Exercise directions: Among the entries below, find the line with "You are a computer-use agent. This", then quote it and each following line up to and including the line with "Given: Toggle the TEMP chart series", and nothing else.

Supplied entries:
# # #

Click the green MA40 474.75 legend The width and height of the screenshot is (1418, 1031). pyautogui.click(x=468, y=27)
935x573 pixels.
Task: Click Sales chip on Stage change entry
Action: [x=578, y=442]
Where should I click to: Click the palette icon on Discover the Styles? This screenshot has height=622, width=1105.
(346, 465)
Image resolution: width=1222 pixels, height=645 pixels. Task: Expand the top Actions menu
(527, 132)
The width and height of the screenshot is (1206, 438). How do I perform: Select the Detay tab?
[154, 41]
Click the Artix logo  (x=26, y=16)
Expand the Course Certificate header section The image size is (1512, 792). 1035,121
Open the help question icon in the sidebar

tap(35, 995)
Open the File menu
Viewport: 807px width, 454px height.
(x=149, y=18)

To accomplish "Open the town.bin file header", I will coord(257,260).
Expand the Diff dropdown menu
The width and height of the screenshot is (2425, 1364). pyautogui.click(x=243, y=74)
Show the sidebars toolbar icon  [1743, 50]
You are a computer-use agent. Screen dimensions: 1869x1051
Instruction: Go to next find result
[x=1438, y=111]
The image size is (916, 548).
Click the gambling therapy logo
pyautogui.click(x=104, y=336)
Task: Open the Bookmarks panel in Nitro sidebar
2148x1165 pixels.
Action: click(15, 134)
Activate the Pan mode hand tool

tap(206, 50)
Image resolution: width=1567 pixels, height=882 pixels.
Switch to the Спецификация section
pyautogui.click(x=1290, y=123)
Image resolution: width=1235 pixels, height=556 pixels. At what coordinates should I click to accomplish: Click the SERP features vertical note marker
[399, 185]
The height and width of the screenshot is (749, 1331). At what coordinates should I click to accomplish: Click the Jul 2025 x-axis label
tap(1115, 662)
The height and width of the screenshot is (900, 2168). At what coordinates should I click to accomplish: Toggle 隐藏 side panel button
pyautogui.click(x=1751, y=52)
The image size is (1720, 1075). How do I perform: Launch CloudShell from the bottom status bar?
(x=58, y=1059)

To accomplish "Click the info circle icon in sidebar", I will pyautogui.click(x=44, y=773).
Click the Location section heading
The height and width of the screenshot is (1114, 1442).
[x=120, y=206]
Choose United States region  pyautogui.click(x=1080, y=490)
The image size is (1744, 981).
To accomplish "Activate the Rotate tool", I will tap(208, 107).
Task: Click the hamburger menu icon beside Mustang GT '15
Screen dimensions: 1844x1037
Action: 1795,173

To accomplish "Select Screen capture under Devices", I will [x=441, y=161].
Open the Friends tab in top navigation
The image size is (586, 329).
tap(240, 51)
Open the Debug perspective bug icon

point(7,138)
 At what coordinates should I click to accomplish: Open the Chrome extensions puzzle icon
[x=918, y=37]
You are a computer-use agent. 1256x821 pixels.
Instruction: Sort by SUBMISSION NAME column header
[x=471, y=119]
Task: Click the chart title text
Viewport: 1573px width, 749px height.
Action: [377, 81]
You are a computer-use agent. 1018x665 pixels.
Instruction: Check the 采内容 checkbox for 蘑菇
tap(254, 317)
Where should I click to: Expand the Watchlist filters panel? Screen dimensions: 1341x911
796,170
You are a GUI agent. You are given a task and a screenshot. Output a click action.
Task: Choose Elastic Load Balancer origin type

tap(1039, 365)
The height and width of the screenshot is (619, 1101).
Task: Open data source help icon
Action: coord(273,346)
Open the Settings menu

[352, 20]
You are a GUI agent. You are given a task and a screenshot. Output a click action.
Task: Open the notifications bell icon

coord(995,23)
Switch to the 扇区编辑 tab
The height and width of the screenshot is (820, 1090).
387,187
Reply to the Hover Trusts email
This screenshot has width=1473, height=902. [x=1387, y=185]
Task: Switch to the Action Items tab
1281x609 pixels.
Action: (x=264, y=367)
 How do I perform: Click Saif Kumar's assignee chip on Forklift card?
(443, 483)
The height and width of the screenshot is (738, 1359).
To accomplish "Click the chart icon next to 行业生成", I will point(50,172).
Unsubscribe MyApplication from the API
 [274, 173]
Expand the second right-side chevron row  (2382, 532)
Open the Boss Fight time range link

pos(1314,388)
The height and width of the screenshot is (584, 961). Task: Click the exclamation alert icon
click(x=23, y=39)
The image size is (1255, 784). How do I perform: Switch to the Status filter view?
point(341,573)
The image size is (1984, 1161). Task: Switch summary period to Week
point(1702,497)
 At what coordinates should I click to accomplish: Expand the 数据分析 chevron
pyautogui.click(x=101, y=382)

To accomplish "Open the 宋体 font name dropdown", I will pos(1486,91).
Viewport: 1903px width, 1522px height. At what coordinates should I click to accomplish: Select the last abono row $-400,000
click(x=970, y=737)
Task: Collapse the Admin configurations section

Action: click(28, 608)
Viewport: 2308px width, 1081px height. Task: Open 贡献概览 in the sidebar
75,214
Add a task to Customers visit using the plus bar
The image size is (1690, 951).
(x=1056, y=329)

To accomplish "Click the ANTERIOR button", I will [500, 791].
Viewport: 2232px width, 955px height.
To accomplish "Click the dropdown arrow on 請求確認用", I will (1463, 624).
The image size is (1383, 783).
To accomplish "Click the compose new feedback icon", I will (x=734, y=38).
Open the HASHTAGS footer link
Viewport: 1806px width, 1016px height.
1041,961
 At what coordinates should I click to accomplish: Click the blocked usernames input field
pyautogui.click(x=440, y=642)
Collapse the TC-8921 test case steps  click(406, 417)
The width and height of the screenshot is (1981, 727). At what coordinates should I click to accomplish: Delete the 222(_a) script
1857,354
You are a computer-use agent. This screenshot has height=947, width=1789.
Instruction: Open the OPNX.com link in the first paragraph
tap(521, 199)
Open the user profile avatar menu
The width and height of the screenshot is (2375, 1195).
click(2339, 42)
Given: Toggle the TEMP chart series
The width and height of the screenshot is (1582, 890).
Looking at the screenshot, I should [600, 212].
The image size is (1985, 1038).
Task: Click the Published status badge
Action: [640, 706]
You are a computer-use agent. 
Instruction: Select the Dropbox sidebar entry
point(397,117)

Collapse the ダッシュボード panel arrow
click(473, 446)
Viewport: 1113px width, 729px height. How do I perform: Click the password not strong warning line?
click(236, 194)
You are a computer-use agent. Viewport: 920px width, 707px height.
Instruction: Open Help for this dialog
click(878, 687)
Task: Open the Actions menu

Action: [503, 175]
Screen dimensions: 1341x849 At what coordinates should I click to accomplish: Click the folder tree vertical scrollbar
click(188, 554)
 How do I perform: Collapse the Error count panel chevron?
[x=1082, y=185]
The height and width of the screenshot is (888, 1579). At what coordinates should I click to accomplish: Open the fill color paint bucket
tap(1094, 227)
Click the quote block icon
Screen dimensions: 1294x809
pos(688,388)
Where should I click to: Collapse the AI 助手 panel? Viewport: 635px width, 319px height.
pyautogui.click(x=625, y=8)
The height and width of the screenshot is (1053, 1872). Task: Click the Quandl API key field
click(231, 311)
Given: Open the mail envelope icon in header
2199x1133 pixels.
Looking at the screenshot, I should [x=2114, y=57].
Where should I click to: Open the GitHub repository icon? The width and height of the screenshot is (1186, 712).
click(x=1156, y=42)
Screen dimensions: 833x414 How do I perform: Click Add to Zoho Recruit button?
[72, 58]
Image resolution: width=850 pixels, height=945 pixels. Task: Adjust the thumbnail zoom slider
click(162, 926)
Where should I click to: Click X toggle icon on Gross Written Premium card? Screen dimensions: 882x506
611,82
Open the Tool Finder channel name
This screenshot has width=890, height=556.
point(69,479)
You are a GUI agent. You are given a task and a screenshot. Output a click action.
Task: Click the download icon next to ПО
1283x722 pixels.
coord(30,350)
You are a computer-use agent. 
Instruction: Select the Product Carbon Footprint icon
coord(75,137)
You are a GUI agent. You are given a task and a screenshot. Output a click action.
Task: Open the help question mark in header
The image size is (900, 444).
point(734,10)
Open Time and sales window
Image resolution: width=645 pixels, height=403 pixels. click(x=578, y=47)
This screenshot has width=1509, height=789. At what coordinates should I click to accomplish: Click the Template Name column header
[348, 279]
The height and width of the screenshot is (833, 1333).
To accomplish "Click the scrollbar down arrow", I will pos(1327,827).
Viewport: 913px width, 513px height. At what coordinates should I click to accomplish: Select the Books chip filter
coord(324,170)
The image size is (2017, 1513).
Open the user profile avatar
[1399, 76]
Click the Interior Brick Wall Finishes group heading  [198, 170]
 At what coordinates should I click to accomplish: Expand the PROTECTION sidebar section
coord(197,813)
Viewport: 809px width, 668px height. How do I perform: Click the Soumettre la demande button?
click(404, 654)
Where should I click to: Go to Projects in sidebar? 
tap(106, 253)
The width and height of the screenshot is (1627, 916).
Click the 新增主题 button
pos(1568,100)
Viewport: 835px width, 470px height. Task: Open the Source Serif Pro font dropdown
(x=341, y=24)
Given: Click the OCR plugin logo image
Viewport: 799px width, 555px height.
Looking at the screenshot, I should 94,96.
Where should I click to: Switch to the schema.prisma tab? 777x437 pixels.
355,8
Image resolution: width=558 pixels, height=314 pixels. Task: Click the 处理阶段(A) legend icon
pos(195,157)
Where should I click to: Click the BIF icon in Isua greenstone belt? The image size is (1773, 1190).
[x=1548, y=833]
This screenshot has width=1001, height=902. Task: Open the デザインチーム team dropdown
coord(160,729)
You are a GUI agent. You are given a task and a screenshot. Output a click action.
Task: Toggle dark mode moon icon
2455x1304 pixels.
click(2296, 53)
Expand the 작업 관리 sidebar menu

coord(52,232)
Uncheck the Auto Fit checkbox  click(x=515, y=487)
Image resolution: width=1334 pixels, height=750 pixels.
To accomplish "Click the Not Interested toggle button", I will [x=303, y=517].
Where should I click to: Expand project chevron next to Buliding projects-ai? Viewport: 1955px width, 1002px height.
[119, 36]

# # #

Answer for the task:
You are a computer-use agent. This screenshot has height=947, width=1789.
Instruction: Open the OPNX.com link in the first paragraph
tap(521, 199)
Open the user profile avatar menu
The width and height of the screenshot is (2375, 1195).
click(2339, 42)
Given: Toggle the TEMP chart series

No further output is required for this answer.